Some historians argue that the main motivation lay precisely in the fiscal area, interpreting the impact of the Gesera on Albert's finances as the logical conclusion.

===Religious Fanaticism and Anti-Jewish Discourse===
There was a strong anti-Jewish atmosphere among scholars at the University of Vienna. Theological discussions, particularly concerning forced conversions, played a role in shaping hostile attitudes. The theologians also discussed the perceived excessive number of Jews, their "luxurious lifestyle," and their "abominable books" (likely referring to the Talmud).

===Allegations of Hussite Collaboration===
Accusations that Jews were collaborating with the Hussites were discussed by the theological faculty of the University of Vienna on June 9, 1419. This alleged "confederation of Jews and Hussites" served as a political pretext for the persecution, although its factual basis is questioned.

===Ritual Murder and Host Desecration Libels===
While debated as a primary cause, accusations of host desecration (the alleged defiling of consecrated Eucharistic wafers by Jews) and ritual murder (the murder of Christian children for religious purposes) were part of the anti-Jewish narrative. The "Mesnerin" (sacristan) of Enns was accused of host desecration and confessed under duress.

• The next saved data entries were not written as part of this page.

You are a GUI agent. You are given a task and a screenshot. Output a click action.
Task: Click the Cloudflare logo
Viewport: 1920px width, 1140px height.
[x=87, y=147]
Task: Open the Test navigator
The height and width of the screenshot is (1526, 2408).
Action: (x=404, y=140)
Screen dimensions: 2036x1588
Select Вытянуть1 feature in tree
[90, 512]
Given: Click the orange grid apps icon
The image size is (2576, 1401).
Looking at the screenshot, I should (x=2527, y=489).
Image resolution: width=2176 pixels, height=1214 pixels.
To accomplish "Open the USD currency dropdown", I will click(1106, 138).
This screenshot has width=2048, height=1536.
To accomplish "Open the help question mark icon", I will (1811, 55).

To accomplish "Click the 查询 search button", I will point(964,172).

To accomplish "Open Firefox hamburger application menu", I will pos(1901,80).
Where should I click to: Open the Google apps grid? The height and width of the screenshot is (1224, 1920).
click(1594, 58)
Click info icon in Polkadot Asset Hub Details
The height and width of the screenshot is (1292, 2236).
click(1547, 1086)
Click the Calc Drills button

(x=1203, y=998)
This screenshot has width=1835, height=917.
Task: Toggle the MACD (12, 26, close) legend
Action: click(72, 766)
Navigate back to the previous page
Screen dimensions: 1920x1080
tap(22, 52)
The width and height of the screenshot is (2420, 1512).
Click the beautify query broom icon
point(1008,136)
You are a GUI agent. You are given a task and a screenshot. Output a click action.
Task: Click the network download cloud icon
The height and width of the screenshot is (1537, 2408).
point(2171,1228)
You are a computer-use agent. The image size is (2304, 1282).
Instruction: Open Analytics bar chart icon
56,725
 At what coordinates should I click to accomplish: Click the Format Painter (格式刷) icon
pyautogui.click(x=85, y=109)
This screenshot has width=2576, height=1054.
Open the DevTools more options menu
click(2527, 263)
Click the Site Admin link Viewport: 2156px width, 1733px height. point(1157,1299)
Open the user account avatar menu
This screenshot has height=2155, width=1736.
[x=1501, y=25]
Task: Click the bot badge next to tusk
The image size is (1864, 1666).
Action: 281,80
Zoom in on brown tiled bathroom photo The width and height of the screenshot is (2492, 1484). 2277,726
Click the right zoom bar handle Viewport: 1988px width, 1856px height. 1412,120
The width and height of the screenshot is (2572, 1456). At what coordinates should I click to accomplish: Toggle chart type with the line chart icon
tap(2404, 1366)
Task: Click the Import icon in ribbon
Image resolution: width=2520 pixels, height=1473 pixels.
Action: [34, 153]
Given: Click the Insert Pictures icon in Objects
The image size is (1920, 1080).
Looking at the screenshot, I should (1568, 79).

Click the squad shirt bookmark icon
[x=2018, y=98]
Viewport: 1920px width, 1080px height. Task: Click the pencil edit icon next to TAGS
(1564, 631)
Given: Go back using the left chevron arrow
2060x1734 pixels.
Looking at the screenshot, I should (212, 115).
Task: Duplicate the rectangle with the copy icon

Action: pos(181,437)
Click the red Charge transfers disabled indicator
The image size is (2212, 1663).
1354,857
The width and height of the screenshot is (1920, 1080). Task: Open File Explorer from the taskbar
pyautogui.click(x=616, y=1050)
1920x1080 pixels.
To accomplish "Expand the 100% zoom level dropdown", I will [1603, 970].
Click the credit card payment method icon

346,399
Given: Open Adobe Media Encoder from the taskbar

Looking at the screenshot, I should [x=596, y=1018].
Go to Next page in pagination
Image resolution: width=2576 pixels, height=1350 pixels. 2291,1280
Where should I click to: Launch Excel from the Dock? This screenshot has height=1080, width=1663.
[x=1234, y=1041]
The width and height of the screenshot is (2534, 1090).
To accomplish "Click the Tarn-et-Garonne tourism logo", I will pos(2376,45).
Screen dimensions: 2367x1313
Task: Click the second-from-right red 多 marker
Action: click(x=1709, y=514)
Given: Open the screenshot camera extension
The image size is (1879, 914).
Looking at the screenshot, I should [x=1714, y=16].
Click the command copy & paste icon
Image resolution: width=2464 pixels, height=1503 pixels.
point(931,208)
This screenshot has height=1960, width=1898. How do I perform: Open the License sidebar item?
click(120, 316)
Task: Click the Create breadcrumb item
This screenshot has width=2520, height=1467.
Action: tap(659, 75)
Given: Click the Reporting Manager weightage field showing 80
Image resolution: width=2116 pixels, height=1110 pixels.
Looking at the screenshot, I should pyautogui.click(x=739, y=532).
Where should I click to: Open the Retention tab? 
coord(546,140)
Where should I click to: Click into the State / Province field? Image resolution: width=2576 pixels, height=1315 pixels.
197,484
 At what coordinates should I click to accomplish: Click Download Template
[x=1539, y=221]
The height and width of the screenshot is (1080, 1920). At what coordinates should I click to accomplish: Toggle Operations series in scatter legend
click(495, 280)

==The Events of 1420-1421==

The expulsions, forced conversions, and executions ordered by Duke Albert V led to Austria being described as "blood country" in 15th century rabbinical literature. In the beginning were many imprisonments, with starvations and tortures leading to executions. Children were deprived and deceived into eating unclean foods, those that were defiant were "sold into slavery" or baptized against their will. The poor Jews were driven out, while the wealthy were imprisoned. The few Jews still living in freedom took refuge in the Or-Sarua Synagoge at Judenplatz, in what would become a three-day siege, through hunger and thirst, leading to a collective suicide. The contemporary Jewish chronicle reports that the Rabbi Jonah set the Synagogue on fire for the Jews at Or-Sarua to die as martyrs. This was a form of Kiddush Hashem in order to escape religious persecution and compulsory baptism. At the instigation of the Italian rabbinate, Pope Martin V condemned the forced conversion of Jews with threats of excommunication. His intervention, however, was ineffective.

At the command of Duke Albert V, the approximately two hundred remaining survivors of the Jewish community were accused of crimes such as dealing arms to the Hussites and host desecration, and on 12 March 1421 were led to the pyre at the so-called goose pasture (Gänseweide) in Erdberg and burned alive. The duke decided at that time that no more Jews would be allowed in Austria henceforth. The properties that were left behind were confiscated, the houses were sold or given away, and the stones of the synagogue were taken for the building of the old Viennese university. However, Jewish settlement in Vienna would not permanently cease. A second major ghetto would emerge in what was to become Vienna's Leopoldstadt district in the seventeenth century.

The Second Vienna Gesera was ordered by Leopold I, Holy Roman Emperor and his wife Margaret Theresa of Spain in 1670.